REQUIREMENT: The first line of the entries through the line bearing "You are a computer-use agent. The image": copy these lines exactly and return nothing else.
** DATA PROVIDED follows **
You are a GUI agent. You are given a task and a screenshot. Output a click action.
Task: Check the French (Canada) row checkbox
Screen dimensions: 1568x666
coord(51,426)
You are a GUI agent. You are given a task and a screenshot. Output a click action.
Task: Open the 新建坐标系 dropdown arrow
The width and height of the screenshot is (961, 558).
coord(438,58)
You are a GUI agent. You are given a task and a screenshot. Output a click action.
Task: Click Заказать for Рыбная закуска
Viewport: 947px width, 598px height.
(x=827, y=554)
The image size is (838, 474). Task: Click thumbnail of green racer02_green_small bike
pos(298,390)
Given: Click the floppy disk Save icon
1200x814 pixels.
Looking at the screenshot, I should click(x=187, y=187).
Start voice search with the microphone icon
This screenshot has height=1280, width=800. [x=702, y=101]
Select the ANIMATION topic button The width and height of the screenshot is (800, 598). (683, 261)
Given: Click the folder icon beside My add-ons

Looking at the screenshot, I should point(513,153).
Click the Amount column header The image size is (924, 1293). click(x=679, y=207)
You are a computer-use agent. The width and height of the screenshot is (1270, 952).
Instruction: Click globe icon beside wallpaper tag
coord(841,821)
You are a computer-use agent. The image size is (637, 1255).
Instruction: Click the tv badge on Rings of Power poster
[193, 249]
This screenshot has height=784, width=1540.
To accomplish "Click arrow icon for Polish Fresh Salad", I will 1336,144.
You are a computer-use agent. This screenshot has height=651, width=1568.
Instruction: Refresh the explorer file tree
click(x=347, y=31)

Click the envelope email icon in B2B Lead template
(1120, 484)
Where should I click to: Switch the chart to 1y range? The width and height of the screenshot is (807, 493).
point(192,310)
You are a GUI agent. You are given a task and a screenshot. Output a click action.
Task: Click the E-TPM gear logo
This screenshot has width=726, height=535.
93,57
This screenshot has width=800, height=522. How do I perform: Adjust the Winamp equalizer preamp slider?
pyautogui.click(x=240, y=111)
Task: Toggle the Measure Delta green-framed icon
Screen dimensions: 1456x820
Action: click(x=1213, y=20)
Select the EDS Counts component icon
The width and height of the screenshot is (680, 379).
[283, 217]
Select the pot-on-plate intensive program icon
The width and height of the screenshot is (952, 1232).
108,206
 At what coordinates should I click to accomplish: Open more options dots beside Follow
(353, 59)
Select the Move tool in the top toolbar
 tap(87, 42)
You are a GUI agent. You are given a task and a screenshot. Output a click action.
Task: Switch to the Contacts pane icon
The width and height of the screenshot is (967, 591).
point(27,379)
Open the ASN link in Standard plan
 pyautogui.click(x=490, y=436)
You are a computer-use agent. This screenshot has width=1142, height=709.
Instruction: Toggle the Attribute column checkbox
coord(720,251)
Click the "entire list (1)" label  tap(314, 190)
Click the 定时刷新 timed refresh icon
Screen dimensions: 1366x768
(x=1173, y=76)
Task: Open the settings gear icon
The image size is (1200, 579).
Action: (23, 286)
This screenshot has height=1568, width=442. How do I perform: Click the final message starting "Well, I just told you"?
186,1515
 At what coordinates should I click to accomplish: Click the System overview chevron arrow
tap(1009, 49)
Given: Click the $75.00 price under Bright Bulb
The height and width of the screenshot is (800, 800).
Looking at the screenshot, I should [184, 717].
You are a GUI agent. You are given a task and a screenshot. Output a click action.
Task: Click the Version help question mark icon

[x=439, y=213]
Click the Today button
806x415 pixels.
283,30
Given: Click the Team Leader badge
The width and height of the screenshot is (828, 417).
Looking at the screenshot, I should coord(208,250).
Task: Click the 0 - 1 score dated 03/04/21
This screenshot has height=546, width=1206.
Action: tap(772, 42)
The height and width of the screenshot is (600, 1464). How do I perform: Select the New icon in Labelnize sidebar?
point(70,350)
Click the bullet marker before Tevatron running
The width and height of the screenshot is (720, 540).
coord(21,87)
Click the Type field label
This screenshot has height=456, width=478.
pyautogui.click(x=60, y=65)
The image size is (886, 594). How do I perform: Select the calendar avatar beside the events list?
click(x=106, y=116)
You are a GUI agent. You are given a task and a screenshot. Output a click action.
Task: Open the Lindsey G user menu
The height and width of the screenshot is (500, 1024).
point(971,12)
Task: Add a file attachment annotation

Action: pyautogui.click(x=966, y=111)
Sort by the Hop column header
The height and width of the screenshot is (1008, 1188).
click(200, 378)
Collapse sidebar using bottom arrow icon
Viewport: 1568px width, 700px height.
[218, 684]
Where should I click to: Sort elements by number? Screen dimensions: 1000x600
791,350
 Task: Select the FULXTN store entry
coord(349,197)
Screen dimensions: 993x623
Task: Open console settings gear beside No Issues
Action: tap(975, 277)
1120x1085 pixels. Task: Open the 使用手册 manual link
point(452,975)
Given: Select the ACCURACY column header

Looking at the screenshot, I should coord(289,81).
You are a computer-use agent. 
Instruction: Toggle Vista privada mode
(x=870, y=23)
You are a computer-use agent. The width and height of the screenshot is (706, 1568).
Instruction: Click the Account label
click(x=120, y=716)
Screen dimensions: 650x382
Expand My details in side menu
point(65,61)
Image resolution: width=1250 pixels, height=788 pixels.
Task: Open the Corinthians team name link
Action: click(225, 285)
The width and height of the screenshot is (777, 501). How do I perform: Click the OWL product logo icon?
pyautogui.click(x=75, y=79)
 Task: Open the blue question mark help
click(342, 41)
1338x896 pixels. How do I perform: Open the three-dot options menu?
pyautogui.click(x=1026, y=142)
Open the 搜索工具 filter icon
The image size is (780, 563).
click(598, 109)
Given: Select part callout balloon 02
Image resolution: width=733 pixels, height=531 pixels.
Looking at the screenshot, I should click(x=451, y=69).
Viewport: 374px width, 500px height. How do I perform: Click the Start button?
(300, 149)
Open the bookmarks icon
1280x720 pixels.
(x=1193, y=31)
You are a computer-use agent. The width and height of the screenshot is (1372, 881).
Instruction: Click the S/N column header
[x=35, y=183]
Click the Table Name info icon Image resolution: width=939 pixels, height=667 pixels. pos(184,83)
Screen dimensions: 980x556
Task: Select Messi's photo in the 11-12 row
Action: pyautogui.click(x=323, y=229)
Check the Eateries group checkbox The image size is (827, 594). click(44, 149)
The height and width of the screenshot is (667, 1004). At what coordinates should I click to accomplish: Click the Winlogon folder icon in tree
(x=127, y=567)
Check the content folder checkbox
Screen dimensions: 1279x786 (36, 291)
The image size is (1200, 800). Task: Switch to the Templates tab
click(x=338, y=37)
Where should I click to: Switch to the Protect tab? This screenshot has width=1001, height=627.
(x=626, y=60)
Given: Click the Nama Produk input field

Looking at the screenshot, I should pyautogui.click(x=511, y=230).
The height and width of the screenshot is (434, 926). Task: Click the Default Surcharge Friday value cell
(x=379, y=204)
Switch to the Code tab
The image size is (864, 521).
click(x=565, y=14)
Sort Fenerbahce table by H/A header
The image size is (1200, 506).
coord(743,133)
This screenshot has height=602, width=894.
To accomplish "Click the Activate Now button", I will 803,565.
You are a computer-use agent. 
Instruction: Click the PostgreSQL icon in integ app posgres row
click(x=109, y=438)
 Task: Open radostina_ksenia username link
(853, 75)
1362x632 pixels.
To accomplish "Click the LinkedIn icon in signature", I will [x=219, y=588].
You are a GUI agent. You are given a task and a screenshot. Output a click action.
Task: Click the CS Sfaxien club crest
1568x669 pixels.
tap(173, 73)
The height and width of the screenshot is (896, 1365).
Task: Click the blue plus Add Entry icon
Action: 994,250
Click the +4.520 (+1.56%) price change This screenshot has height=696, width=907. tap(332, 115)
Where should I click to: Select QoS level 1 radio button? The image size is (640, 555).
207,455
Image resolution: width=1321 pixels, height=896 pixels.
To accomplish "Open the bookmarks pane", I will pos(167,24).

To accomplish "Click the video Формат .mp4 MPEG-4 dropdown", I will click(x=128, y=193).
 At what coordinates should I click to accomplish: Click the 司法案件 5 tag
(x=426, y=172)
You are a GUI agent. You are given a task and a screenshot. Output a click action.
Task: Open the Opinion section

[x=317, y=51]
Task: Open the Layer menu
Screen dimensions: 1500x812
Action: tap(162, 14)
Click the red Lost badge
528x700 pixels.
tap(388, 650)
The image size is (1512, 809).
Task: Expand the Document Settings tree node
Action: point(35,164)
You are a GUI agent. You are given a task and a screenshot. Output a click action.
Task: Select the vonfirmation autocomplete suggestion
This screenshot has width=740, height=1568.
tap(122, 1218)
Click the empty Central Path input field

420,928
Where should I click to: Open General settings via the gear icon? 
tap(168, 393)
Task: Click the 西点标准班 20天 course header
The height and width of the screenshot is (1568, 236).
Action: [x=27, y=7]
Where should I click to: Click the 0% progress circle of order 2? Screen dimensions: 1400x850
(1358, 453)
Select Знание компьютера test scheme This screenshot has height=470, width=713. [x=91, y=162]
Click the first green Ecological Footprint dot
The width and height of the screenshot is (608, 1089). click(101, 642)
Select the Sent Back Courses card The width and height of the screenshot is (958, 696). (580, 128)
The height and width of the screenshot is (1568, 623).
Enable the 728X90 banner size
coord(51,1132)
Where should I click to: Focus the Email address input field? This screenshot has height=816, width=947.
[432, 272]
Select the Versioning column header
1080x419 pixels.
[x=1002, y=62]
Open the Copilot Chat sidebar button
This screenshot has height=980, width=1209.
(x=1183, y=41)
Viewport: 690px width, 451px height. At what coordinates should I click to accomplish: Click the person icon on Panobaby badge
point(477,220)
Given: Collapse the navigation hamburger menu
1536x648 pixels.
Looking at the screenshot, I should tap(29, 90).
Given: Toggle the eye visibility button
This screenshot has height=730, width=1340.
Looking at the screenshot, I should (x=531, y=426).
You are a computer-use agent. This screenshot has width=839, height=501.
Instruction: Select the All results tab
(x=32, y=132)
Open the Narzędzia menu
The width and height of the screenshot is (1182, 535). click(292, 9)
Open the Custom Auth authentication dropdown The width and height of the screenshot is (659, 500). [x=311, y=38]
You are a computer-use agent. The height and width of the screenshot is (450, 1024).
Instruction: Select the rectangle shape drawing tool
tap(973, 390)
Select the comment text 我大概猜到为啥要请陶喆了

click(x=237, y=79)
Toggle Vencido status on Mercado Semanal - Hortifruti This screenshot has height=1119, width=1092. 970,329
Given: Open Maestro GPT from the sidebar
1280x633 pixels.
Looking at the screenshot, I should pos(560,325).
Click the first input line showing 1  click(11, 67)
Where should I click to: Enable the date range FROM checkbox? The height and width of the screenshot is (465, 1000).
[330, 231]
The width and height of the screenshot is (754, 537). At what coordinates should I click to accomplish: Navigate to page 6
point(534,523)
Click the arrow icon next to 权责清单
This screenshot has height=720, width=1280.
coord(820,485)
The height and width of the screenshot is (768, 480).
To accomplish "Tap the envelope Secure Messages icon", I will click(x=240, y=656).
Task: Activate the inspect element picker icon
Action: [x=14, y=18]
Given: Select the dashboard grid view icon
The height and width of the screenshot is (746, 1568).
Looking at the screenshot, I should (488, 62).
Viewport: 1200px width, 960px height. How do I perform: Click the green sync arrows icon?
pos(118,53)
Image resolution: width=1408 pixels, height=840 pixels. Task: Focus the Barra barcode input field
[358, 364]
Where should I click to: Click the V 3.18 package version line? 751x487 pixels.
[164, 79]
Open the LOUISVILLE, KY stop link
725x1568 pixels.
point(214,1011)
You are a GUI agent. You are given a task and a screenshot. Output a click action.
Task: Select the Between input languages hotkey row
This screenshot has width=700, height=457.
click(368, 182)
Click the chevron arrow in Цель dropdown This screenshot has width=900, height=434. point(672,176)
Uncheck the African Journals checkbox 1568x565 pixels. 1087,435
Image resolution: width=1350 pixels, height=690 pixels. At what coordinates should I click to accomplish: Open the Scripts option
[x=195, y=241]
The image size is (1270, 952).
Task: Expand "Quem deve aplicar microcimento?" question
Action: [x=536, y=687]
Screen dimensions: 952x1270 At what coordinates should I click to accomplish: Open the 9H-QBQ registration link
** End of DATA PROVIDED **
RESPONSE TO THIS EXERCISE:
You are a GUI agent. You are given a task and a screenshot. Output a click action.
Task: Check the French (Canada) row checkbox
Screen dimensions: 1568x666
coord(51,426)
You are a GUI agent. You are given a task and a screenshot. Output a click action.
Task: Open the 新建坐标系 dropdown arrow
The width and height of the screenshot is (961, 558).
coord(438,58)
You are a GUI agent. You are given a task and a screenshot. Output a click action.
Task: Click Заказать for Рыбная закуска
Viewport: 947px width, 598px height.
(x=827, y=554)
The image size is (838, 474). Task: Click thumbnail of green racer02_green_small bike
pos(298,390)
Given: Click the floppy disk Save icon
1200x814 pixels.
Looking at the screenshot, I should click(x=187, y=187).
Start voice search with the microphone icon
This screenshot has height=1280, width=800. [x=702, y=101]
Select the ANIMATION topic button The width and height of the screenshot is (800, 598). (683, 261)
Given: Click the folder icon beside My add-ons

Looking at the screenshot, I should point(513,153).
Click the Amount column header The image size is (924, 1293). click(x=679, y=207)
You are a computer-use agent. The width and height of the screenshot is (1270, 952).
Instruction: Click globe icon beside wallpaper tag
coord(841,821)
You are a computer-use agent. The image size is (637, 1255).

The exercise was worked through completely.